In the early hours of this morning I got a mini-cab back home from East London. I had drunk more than Cherry Tango and was looking forward to my bed, but for some reason cabs had been scarce and I'd had to wait about 50 minutes for the battered car that would (hopefully) eventually get me home.
The driver was around about 50 and I guess he originated from somewhere around the Mediterranean Sea, but although he had a very strong accent I was unable to pinpoint it any further than that. He was friendly and chatty, but I would have trouble understanding what he was saying even if I wasn't drunk and tired.
He asked me if I minded if he smoked and I said that that was fine. It was, after all, his car (I'd have said he couldn't if he'd been in mine and I'd been driving) and I have been in enough cramped spaces full of cigarette smoke (it's one of my hobbies, getting in a cramped place, then having cigarette smoke pumped in until I pass out through lack of oxygen. I do it for the challenge and not the inevitable sexual excitement, like most other participants of the discipline), for one more to make no difference. In any case, although the car was missing some paint and possibly a wing mirror, it stil retained its windows, so I opened one of them.

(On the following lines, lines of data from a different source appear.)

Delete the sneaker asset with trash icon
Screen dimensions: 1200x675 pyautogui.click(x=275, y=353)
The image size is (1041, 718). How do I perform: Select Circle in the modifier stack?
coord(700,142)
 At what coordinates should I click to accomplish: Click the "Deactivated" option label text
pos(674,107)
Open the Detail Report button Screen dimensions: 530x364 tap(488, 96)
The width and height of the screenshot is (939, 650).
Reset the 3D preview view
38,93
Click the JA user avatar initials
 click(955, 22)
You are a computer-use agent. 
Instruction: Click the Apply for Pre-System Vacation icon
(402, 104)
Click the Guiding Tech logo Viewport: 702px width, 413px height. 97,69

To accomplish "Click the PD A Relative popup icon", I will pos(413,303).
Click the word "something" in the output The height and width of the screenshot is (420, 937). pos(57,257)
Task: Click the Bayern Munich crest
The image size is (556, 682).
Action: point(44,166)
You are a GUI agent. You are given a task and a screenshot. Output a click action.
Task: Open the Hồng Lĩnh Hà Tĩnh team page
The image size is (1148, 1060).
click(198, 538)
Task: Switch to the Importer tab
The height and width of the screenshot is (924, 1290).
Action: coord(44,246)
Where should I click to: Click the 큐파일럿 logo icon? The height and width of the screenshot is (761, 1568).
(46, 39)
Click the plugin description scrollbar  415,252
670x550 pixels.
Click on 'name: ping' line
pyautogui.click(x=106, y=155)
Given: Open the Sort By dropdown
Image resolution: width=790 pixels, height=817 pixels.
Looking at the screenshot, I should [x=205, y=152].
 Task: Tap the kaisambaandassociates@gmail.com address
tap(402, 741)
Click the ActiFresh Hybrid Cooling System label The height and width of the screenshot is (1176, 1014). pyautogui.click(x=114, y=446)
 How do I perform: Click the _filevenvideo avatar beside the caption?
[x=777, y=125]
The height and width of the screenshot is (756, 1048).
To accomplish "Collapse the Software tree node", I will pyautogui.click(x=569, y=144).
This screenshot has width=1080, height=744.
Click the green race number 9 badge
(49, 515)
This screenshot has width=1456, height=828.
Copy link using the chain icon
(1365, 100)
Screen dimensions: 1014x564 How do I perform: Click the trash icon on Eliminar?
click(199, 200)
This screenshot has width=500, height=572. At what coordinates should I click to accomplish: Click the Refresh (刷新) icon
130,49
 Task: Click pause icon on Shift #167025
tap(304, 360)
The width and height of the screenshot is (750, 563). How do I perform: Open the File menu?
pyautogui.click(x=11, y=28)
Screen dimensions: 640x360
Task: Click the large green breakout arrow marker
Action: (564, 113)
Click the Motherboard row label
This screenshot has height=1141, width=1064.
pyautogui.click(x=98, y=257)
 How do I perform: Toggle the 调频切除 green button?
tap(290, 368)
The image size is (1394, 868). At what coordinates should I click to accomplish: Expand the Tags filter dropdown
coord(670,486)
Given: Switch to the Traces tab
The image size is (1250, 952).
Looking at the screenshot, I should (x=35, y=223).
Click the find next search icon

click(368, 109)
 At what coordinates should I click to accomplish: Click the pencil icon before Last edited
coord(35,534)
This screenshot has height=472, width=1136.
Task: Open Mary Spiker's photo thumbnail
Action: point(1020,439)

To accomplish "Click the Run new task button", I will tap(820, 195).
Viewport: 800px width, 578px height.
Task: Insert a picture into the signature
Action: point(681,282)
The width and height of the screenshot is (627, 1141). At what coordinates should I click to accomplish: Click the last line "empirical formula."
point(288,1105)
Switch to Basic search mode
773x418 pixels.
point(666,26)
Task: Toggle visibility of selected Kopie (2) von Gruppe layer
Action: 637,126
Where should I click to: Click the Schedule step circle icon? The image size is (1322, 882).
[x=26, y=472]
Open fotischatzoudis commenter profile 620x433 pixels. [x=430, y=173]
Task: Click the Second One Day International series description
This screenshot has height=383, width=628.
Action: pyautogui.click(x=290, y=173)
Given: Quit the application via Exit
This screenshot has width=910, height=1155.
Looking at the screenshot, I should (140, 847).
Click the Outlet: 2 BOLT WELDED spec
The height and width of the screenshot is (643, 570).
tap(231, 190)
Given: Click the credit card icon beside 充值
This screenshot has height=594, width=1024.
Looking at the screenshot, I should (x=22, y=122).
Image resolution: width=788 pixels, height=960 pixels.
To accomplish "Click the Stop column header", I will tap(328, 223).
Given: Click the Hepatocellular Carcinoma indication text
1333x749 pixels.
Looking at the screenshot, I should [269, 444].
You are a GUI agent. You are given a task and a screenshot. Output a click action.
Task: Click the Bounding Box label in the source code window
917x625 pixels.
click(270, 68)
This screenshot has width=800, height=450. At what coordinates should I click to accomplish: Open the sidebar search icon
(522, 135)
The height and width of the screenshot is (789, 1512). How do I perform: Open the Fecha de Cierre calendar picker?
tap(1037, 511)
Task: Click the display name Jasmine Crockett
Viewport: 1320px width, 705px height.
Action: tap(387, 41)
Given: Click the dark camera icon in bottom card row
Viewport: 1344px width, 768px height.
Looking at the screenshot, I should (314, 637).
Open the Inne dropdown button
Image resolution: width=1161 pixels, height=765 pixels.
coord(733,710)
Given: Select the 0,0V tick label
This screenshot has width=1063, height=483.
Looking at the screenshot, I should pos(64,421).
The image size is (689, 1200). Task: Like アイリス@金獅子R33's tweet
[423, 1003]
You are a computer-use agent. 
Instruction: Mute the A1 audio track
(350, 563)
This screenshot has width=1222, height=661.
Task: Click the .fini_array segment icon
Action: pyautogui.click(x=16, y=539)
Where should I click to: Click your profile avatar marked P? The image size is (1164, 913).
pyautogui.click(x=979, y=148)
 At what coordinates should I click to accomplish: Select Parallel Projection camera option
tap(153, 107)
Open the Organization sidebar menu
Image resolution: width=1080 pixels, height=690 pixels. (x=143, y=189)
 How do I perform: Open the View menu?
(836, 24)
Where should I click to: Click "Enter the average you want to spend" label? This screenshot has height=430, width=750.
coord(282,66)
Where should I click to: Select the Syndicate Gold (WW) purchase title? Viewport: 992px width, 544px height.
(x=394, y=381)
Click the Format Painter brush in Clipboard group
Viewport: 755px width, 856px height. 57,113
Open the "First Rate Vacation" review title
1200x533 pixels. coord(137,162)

The man proceeded to smoke his strong cigarette, hacking and coughing all the way through it. How much pleasure was he getting out of this? At what point do heavy smokers decide that the thing they are doing them is clearly causing them terrible harm and decide it might be time to stop? Not quite yet for this fella. Every puff resulted in an unhealthy, chesty hawk.
"I must give up," he commented (at least that was my best guess at deciphering the heavily accented comment), before adding, "Do you smoke?"
I told him I didn't. For some reason it's one of the few things that I've never been interested in getting into. It just makes me feel so bad in the morning, and also quite bad when I'm doing it. I didn't mention the cramped space with smoke being pumped in thing, partly because it would confuse the issue and partly because it is a fictional idea, created after the event.
He was very apologetic to have smoked in the prescence of a non-smoker, even though I had given him permission. "You should have told me," I imagine he said. It might equally have been "Your mother sucks rocks in Hull."
Though how he could have known about my mother's fictional holiday based hobby I don't know. Partly because it was unlikely that he'd ever met my mother and partly because the Hull-based rock hobby is another fiction. She actually sucks the rocks in Grimsby (Ha ha. I am funny).
I find it quite interesting that the man who wanted to give up smoking, but who still smoked despite the discomfort it gave him (which was so horrible that he was anxious not to impose it on an innocent non-smoker) continued to indulge this unpleasant habit. How our brains are able to understand something so clearly and yet our bodies or instincts can over-ride the obvious choice and allow us to continue with something that harms us.
This was something I was able to consider to greater effect the next morning, when I woke up with five days' hangovers crashing together somewhere in the centre of my own brain. The brain that doesn't want me to drink. But whose advice is willingly and cheerfully ignored.
Which suggests that I don't smoke, not because of the way it makes me feel in the morning (or I wouldn't drink either) but because I am simply not cool enough.
We shouldn't worry too much about any of this stuff; by the look of the exterior of his car, the driver is probably going to die in a road accident anyway. Let the smoking and the hacking and the hawking continue.